▶

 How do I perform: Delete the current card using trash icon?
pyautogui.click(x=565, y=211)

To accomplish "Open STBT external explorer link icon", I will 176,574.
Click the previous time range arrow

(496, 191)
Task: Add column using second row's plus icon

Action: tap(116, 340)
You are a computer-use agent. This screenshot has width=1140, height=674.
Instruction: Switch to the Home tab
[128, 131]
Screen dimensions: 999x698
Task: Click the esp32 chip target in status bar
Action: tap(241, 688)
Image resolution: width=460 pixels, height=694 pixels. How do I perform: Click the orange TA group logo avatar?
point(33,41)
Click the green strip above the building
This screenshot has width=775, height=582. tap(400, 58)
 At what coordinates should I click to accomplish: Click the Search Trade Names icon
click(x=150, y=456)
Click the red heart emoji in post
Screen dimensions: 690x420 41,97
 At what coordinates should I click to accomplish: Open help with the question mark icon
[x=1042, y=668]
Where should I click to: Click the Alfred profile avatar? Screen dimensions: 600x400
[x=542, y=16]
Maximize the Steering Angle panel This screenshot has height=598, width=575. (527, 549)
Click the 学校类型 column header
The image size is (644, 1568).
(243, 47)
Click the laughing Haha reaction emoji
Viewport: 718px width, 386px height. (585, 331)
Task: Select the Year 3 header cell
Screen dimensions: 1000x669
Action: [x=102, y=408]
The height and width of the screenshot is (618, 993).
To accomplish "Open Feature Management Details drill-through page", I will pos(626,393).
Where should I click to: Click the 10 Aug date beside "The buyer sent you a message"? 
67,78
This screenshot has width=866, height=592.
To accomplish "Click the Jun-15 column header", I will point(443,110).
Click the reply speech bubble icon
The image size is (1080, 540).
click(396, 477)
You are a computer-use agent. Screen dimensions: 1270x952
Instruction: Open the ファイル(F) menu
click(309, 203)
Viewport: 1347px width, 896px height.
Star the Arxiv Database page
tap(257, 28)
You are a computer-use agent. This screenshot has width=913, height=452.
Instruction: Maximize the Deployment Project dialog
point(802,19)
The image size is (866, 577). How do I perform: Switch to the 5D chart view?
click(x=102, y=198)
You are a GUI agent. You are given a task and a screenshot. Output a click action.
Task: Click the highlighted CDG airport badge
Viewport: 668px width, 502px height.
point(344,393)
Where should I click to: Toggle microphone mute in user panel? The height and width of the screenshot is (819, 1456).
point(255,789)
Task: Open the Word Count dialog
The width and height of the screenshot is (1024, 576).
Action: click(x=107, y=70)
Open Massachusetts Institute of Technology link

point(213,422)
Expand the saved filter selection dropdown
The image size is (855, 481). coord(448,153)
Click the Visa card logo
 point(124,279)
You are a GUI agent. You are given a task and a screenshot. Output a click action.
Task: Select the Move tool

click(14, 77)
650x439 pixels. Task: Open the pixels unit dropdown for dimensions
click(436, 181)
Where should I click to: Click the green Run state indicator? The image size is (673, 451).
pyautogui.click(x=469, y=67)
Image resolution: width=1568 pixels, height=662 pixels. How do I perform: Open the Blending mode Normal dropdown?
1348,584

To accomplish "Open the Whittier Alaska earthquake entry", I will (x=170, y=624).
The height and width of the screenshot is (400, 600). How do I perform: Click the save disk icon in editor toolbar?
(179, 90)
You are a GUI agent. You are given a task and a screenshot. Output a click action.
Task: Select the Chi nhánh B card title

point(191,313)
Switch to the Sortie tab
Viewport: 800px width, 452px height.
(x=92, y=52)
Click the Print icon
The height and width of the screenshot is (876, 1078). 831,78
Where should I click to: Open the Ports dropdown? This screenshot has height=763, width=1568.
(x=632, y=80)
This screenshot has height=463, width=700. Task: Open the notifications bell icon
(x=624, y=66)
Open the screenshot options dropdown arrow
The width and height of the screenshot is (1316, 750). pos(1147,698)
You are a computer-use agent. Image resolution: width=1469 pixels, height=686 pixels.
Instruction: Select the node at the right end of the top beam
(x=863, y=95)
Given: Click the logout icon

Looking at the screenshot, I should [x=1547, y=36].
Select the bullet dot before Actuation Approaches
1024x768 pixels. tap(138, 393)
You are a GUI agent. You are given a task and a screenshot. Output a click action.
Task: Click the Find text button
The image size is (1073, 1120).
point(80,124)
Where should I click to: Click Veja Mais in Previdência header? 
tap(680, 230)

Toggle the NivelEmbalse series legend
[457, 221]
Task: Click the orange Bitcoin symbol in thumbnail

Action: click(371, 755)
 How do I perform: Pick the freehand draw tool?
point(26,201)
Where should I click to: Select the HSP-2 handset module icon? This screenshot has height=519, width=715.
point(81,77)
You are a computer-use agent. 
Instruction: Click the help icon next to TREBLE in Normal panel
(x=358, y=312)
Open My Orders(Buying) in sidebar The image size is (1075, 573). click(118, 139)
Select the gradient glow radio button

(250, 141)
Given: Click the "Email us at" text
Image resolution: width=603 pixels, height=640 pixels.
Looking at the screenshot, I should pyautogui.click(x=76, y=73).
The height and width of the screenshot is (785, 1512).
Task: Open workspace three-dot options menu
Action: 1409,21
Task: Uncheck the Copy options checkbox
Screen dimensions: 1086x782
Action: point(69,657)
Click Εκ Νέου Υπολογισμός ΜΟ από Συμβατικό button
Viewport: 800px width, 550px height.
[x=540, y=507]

◀

What you will do: Reproduce all of the records above word for word, keeping every line unchanged.

Reply to the task:
 How do I perform: Delete the current card using trash icon?
pyautogui.click(x=565, y=211)

To accomplish "Open STBT external explorer link icon", I will 176,574.
Click the previous time range arrow

(496, 191)
Task: Add column using second row's plus icon

Action: tap(116, 340)
You are a computer-use agent. This screenshot has width=1140, height=674.
Instruction: Switch to the Home tab
[128, 131]
Screen dimensions: 999x698
Task: Click the esp32 chip target in status bar
Action: tap(241, 688)
Image resolution: width=460 pixels, height=694 pixels. How do I perform: Click the orange TA group logo avatar?
point(33,41)
Click the green strip above the building
This screenshot has width=775, height=582. tap(400, 58)
 At what coordinates should I click to accomplish: Click the Search Trade Names icon
click(x=150, y=456)
Click the red heart emoji in post
Screen dimensions: 690x420 41,97
 At what coordinates should I click to accomplish: Open help with the question mark icon
[x=1042, y=668]
Where should I click to: Click the Alfred profile avatar? Screen dimensions: 600x400
[x=542, y=16]
Maximize the Steering Angle panel This screenshot has height=598, width=575. (527, 549)
Click the 学校类型 column header
The image size is (644, 1568).
(243, 47)
Click the laughing Haha reaction emoji
Viewport: 718px width, 386px height. (585, 331)
Task: Select the Year 3 header cell
Screen dimensions: 1000x669
Action: [x=102, y=408]
The height and width of the screenshot is (618, 993).
To accomplish "Open Feature Management Details drill-through page", I will pos(626,393).
Where should I click to: Click the 10 Aug date beside "The buyer sent you a message"? 
67,78
This screenshot has width=866, height=592.
To accomplish "Click the Jun-15 column header", I will point(443,110).
Click the reply speech bubble icon
The image size is (1080, 540).
click(396, 477)
You are a computer-use agent. Screen dimensions: 1270x952
Instruction: Open the ファイル(F) menu
click(309, 203)
Viewport: 1347px width, 896px height.
Star the Arxiv Database page
tap(257, 28)
You are a computer-use agent. This screenshot has width=913, height=452.
Instruction: Maximize the Deployment Project dialog
point(802,19)
The image size is (866, 577). How do I perform: Switch to the 5D chart view?
click(x=102, y=198)
You are a GUI agent. You are given a task and a screenshot. Output a click action.
Task: Click the highlighted CDG airport badge
Viewport: 668px width, 502px height.
point(344,393)
Where should I click to: Toggle microphone mute in user panel? The height and width of the screenshot is (819, 1456).
point(255,789)
Task: Open the Word Count dialog
The width and height of the screenshot is (1024, 576).
Action: click(x=107, y=70)
Open Massachusetts Institute of Technology link

point(213,422)
Expand the saved filter selection dropdown
The image size is (855, 481). coord(448,153)
Click the Visa card logo
 point(124,279)
You are a GUI agent. You are given a task and a screenshot. Output a click action.
Task: Select the Move tool

click(14, 77)
650x439 pixels. Task: Open the pixels unit dropdown for dimensions
click(436, 181)
Where should I click to: Click the green Run state indicator? The image size is (673, 451).
pyautogui.click(x=469, y=67)
Image resolution: width=1568 pixels, height=662 pixels. How do I perform: Open the Blending mode Normal dropdown?
1348,584

To accomplish "Open the Whittier Alaska earthquake entry", I will (x=170, y=624).
The height and width of the screenshot is (400, 600). How do I perform: Click the save disk icon in editor toolbar?
(179, 90)
You are a GUI agent. You are given a task and a screenshot. Output a click action.
Task: Select the Chi nhánh B card title

point(191,313)
Switch to the Sortie tab
Viewport: 800px width, 452px height.
(x=92, y=52)
Click the Print icon
The height and width of the screenshot is (876, 1078). 831,78
Where should I click to: Open the Ports dropdown? This screenshot has height=763, width=1568.
(x=632, y=80)
This screenshot has height=463, width=700. Task: Open the notifications bell icon
(x=624, y=66)
Open the screenshot options dropdown arrow
The width and height of the screenshot is (1316, 750). pos(1147,698)
You are a computer-use agent. Image resolution: width=1469 pixels, height=686 pixels.
Instruction: Select the node at the right end of the top beam
(x=863, y=95)
Given: Click the logout icon

Looking at the screenshot, I should [x=1547, y=36].
Select the bullet dot before Actuation Approaches
1024x768 pixels. tap(138, 393)
You are a GUI agent. You are given a task and a screenshot. Output a click action.
Task: Click the Find text button
The image size is (1073, 1120).
point(80,124)
Where should I click to: Click Veja Mais in Previdência header? 
tap(680, 230)

Toggle the NivelEmbalse series legend
[457, 221]
Task: Click the orange Bitcoin symbol in thumbnail

Action: click(371, 755)
 How do I perform: Pick the freehand draw tool?
point(26,201)
Where should I click to: Select the HSP-2 handset module icon? This screenshot has height=519, width=715.
point(81,77)
You are a computer-use agent. 
Instruction: Click the help icon next to TREBLE in Normal panel
(x=358, y=312)
Open My Orders(Buying) in sidebar The image size is (1075, 573). click(118, 139)
Select the gradient glow radio button

(250, 141)
Given: Click the "Email us at" text
Image resolution: width=603 pixels, height=640 pixels.
Looking at the screenshot, I should pyautogui.click(x=76, y=73).
The height and width of the screenshot is (785, 1512).
Task: Open workspace three-dot options menu
Action: 1409,21
Task: Uncheck the Copy options checkbox
Screen dimensions: 1086x782
Action: point(69,657)
Click Εκ Νέου Υπολογισμός ΜΟ από Συμβατικό button
Viewport: 800px width, 550px height.
[x=540, y=507]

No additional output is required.